⚠️ Note: This log is free written. It might contain thoughts in progress, mistakes, errors and logical fallacies. It is not thought leadership.
One of the most fulfilling parts of the work that I got to do everyday at my last role was staying connected to both the academic and real life adoption research on AI. Now in the middle of job search, it's the habit that has still stayed with me.
In such a critical period of transformation, it is so important to cut the sh*t and have a humbled, balanced and practical view. If we should have learned anything from the proliferation of social media and the impact that we are still dealing with, it's that we need to fully understand the tradeoffs we make in adopting technology, because like most things in life, the choice you make will always have consequences.
Now back to AI. One of the things that I have made a practice of in using LLM is to have a retrospective (retros) at the end of my conversations. This initially started off as an exercise to improve results from the LLM as well as improve my techniques as a user.
These retros would usually follow the following patterns:
I use AI for a task (research, brainstorm, analysis) and go through a process of finetuning, thinking through and editing to get to my assessment of what is good quality produced work.
At the end of the task, I ask the LLM to reflect on our conversation and
Outline the process we went through and how it could have been better (more effective/efficient) in getting us to the final outcome. The intent here was to find ways to do more in less time. On reflection, I have found that this might have been a misstep. The real gem in the process of iterating to produce something unique or interesting that cuts through the noise is really in the using different frames of thinking across different disciplines to explore. Focusing on what techniques helped in what areas of tasks might have been a more valuable approach.

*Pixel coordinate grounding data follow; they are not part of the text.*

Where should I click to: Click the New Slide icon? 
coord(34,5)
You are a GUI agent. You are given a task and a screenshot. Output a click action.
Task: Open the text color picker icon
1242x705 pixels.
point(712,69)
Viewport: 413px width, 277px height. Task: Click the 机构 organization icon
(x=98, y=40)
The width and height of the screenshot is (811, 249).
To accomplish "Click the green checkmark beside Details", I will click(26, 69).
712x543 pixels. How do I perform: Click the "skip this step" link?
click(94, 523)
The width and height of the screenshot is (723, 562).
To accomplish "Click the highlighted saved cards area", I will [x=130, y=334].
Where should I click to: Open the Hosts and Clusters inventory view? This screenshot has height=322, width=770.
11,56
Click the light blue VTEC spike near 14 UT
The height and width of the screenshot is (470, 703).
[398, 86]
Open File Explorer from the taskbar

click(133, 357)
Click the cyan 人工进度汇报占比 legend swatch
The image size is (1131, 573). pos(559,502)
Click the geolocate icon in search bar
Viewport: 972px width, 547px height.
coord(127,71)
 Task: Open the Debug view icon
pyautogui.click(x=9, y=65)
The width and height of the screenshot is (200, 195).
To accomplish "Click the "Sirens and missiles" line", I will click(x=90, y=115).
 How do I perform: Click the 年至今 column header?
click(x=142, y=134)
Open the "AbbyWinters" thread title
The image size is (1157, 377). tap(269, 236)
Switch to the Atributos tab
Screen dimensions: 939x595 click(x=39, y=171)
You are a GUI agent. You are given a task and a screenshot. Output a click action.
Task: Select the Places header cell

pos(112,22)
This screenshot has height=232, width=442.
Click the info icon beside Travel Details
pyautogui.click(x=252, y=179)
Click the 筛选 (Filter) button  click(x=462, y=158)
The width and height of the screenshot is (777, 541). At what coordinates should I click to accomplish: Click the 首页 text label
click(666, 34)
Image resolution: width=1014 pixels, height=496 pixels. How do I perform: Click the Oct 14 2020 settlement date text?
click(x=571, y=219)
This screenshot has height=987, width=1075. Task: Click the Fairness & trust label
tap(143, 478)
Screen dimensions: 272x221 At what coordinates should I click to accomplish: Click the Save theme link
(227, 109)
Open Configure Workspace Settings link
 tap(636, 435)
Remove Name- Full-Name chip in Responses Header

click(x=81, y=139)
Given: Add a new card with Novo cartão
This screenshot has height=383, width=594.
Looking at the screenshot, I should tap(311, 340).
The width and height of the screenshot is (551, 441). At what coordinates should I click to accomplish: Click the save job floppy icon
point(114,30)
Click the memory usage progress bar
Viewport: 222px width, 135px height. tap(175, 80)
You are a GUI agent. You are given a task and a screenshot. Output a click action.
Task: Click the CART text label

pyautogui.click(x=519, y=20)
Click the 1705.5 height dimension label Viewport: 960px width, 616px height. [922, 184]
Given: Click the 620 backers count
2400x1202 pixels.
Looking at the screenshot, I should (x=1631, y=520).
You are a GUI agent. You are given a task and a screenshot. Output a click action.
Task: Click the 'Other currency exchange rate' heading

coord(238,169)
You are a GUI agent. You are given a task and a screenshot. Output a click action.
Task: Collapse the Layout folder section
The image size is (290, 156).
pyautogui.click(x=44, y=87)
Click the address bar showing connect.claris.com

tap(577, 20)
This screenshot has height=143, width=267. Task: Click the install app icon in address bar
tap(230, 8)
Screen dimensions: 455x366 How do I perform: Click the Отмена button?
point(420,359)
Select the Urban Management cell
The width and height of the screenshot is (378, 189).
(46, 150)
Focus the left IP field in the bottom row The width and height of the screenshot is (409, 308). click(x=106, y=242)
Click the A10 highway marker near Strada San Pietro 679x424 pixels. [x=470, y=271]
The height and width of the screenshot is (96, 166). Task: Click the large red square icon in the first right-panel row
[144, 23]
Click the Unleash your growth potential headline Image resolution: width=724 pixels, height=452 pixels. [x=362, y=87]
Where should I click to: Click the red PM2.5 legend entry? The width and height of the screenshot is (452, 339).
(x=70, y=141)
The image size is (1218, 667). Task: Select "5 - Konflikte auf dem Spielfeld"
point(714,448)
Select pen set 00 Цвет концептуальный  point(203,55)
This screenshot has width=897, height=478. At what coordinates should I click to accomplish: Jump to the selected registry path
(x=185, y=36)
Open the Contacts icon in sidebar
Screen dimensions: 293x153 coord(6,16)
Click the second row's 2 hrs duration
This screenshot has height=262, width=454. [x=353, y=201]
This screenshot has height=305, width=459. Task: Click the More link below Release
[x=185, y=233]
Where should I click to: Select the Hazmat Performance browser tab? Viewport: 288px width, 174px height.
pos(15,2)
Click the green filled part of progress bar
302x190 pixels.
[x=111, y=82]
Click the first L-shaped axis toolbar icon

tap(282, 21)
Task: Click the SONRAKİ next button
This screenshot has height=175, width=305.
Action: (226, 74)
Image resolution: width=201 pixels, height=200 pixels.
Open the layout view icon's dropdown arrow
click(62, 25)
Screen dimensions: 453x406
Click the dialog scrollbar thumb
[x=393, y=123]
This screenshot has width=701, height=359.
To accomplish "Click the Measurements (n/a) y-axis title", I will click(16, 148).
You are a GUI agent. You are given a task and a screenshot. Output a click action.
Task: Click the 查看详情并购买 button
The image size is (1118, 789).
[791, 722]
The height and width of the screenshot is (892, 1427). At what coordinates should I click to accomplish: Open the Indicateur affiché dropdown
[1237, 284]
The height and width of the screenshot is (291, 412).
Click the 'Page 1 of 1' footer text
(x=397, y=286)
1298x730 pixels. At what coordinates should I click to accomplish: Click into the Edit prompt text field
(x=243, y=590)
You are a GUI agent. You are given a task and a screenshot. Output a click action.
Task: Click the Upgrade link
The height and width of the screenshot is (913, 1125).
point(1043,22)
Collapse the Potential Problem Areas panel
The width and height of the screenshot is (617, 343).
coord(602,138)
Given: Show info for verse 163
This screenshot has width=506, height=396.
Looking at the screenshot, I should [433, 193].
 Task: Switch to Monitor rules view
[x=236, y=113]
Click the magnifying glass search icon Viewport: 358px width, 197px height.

Review its own approach and performance on the task. Finetuning is the time sucker when you use LLMs. Sometimes you are not even sure why something feels off, you just have a gut feel like this sounds...(trying to figure out and articulate/define the gut feel was its own valuable exercise; if you have ever been an editorial manager of a team, it's a similar task of giving constructive feedback in a way that helps people understand the why and also grow)
Review my own prompts and identify gaps. If you are going to direct a task towards a path of excellence, you have to be self aware.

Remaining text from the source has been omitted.